第24章 疑惑
「おかわりっ!これじゃ、足りねぇー!茶碗持ってこいっ!」
ガチャンっと猪口を机に起き、陽華が叫んだ。
「おーい、誰かを茶碗持ってきてあげてー?」
天元が部屋の外に向かって叫ぶと、妻の一人が茶碗を持ってきてくれた。陽華が新しく注がれた酒を飲み干すと、さらに悪態をつき始めた。

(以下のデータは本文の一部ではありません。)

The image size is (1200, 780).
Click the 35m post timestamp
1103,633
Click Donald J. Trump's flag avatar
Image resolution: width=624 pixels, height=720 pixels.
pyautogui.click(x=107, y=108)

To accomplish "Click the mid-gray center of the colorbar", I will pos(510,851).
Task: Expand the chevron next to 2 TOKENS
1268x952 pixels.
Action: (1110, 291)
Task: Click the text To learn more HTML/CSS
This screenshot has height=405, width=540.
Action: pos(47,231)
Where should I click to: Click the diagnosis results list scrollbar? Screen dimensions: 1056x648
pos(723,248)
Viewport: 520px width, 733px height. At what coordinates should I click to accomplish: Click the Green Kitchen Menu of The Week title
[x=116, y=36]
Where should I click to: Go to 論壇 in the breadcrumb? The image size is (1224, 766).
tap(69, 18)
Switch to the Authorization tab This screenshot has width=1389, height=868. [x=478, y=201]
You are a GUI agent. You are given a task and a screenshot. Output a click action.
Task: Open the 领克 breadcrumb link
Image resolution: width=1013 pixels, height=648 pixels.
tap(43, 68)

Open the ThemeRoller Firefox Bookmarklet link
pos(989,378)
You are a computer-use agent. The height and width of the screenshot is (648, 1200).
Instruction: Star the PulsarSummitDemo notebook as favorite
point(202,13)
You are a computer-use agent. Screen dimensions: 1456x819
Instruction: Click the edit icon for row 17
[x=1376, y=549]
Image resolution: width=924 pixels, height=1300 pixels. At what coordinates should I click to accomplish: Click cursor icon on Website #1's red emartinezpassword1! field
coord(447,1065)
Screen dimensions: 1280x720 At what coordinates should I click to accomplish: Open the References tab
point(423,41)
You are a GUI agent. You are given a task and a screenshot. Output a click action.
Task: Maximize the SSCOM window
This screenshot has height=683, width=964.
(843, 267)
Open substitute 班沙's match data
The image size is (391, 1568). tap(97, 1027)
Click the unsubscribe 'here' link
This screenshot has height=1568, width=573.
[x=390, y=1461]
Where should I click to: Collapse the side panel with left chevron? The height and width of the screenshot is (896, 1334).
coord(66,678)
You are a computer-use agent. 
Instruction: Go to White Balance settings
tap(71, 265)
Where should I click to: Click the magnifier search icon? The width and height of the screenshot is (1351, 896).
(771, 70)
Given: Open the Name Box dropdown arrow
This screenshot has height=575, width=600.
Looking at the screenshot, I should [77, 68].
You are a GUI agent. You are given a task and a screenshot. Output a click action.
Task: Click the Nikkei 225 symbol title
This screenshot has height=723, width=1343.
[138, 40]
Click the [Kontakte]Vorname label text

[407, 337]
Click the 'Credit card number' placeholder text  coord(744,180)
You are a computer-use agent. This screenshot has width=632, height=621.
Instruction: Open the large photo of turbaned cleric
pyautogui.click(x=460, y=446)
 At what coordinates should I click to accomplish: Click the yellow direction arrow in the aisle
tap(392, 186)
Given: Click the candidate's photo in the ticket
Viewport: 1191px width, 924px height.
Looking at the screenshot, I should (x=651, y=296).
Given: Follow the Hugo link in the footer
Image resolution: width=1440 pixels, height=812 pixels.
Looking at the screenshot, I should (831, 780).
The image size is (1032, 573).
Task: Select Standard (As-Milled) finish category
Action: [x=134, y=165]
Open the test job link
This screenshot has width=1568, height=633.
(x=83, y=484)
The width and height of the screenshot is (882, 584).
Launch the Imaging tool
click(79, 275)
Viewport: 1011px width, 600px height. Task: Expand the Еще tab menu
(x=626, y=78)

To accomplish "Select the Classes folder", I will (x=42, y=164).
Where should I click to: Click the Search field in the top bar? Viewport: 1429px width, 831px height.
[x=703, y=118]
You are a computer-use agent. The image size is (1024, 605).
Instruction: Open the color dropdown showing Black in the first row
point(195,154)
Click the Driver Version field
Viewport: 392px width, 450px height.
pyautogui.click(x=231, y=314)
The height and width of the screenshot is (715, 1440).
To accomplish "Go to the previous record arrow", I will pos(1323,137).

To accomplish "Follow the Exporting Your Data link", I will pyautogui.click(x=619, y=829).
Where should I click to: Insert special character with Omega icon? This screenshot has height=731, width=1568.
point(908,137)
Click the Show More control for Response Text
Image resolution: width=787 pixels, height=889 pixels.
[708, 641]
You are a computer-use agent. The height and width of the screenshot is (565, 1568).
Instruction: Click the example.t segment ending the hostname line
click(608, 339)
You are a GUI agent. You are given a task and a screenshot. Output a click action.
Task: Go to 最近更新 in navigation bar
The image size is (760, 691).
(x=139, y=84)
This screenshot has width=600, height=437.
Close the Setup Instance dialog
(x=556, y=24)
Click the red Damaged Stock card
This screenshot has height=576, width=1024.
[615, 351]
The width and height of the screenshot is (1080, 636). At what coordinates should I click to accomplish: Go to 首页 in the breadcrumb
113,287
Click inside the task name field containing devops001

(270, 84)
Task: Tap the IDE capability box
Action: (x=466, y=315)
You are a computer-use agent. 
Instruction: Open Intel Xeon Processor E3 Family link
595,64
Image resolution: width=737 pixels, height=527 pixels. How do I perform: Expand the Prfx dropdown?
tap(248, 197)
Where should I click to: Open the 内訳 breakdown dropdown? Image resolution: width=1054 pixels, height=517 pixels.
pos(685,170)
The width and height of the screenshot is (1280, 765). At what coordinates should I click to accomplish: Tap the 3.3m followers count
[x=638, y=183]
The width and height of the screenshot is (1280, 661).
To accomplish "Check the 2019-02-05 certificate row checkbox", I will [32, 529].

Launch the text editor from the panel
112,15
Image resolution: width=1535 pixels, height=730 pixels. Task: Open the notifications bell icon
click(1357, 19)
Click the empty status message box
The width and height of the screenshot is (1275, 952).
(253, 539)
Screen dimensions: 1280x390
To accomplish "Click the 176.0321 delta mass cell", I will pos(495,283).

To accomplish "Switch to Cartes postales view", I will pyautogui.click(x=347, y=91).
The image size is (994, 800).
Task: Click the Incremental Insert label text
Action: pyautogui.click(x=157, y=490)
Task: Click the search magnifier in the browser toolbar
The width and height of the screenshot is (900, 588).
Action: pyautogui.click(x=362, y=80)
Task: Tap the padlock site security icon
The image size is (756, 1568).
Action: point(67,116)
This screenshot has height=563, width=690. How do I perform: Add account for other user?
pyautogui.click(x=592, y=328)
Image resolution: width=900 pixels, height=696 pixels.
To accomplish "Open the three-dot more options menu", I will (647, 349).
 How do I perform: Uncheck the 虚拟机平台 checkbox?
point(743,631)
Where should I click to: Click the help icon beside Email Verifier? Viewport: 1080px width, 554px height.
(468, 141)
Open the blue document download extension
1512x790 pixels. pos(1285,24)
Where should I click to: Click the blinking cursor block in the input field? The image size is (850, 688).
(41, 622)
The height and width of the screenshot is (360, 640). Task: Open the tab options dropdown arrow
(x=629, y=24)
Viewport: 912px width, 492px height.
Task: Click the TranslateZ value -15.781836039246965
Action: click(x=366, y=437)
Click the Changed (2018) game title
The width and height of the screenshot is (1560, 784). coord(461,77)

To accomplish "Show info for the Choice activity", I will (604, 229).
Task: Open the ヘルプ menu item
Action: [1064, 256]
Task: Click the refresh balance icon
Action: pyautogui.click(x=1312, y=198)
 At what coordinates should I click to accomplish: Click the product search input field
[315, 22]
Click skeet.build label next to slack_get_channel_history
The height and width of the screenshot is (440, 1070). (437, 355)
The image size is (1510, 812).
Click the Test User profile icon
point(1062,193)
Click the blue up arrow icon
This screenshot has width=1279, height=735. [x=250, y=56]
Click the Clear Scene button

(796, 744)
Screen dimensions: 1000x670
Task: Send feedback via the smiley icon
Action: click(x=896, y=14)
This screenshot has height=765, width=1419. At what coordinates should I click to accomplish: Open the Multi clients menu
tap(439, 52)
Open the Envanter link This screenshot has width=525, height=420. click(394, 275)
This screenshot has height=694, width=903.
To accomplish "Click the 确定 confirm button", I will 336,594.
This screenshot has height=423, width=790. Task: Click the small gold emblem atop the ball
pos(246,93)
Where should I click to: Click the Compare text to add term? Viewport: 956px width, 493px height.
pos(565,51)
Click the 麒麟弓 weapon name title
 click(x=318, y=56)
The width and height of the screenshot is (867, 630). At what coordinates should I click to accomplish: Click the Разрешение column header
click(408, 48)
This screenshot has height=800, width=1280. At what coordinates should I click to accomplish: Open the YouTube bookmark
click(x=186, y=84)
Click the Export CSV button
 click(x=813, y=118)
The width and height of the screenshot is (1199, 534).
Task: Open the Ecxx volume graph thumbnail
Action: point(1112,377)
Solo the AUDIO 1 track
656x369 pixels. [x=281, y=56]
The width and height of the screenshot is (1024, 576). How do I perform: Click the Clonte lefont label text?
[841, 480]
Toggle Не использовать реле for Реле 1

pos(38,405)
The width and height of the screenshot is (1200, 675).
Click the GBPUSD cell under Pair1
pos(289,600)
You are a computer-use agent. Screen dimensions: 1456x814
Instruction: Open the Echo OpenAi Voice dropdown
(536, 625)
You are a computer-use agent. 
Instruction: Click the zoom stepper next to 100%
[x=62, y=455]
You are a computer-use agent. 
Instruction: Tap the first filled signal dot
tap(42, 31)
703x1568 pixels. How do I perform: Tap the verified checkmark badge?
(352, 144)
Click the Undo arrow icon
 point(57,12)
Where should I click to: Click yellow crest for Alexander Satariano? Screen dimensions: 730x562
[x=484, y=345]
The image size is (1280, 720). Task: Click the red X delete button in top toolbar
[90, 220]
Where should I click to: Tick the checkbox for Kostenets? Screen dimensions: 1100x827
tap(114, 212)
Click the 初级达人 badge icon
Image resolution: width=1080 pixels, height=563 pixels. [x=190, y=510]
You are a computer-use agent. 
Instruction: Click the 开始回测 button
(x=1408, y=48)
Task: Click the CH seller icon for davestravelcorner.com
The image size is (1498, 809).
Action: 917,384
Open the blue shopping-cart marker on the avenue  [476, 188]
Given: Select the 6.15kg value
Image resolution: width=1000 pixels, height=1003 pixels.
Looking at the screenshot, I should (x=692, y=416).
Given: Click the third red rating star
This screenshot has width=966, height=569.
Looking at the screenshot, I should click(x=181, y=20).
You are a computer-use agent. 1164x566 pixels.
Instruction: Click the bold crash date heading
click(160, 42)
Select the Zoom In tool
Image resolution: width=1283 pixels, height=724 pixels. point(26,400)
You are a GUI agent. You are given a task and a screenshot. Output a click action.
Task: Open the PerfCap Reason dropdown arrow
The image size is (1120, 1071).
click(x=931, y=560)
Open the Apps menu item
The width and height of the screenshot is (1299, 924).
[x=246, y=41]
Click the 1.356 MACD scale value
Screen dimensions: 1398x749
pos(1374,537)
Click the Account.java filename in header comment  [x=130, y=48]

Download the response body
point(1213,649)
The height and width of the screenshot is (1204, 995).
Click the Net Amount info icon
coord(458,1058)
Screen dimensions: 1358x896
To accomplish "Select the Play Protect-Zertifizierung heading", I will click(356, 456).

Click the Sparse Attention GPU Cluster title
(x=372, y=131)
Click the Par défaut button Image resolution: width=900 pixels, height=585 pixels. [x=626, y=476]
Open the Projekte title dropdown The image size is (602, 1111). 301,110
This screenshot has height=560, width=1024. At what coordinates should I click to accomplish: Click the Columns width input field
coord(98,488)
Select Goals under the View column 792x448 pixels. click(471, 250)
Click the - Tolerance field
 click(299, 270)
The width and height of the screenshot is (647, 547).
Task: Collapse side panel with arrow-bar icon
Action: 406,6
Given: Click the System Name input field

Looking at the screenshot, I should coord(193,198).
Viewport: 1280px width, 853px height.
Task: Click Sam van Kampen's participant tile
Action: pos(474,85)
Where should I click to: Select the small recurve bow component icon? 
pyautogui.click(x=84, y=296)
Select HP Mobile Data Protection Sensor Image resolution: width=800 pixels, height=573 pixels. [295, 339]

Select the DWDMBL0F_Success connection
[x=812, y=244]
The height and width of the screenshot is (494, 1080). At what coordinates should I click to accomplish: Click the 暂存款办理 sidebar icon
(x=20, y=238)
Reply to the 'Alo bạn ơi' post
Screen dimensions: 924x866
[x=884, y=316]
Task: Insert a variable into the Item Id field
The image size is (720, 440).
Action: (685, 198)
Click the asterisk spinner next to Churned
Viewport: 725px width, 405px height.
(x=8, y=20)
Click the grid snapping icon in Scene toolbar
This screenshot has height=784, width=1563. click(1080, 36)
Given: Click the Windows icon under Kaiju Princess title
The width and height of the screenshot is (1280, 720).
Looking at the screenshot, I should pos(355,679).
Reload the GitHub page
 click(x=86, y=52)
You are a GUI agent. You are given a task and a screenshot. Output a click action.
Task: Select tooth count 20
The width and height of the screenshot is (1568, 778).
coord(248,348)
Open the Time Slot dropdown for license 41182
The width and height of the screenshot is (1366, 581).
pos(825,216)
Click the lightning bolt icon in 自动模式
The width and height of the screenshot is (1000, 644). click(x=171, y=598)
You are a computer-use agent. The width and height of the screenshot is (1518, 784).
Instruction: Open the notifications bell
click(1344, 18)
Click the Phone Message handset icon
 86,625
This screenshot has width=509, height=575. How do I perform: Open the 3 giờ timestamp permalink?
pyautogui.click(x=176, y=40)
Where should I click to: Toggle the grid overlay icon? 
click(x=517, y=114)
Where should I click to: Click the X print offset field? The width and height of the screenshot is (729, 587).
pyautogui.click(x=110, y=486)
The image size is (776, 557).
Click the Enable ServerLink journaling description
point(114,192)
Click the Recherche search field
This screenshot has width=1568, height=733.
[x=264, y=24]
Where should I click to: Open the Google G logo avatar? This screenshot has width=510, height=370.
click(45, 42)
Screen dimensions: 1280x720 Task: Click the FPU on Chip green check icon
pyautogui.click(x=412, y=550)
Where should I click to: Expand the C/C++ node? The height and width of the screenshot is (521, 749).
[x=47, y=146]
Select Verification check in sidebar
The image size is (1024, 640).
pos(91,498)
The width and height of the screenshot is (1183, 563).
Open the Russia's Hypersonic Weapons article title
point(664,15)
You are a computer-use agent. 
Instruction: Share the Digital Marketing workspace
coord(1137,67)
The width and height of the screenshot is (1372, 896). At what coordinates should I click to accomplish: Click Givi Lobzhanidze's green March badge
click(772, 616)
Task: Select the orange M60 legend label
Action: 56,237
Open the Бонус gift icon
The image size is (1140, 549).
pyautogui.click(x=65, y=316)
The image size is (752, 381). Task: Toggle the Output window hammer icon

「錆兎のヤツ、私でさえ触れたことのない、義勇の秘密の場所に触れやがってっ!!」
「いや、それはおまえの想像だろ?まだ冨岡のケツは、無事かもしれないだろ。」
天元が笑いながら言ったが、陽華に冷たく睨み付けられて「すまん。」と、黙り込んだ。
陽華は、空になった茶碗に視線を向けると、吐き捨てるように言葉を続けた。
「いつも、そう。あいつは、私の天敵なのよっ!いつも義勇の中の、一番いい場所を陣取って、義勇の一番で…、最後の最後まで、義勇の心を持っていって……、それで…、」
……死んじゃった。ずるいよ…錆兎っ!もう勝てるわけないじゃんっ!
そのまま陽華は顔を手で覆い、肩を震わせながら静かに泣いた。
その姿に、なんとなく察した二人は、何も言わず陽華を見守り、しのぶは優しく肩を抱き締めた。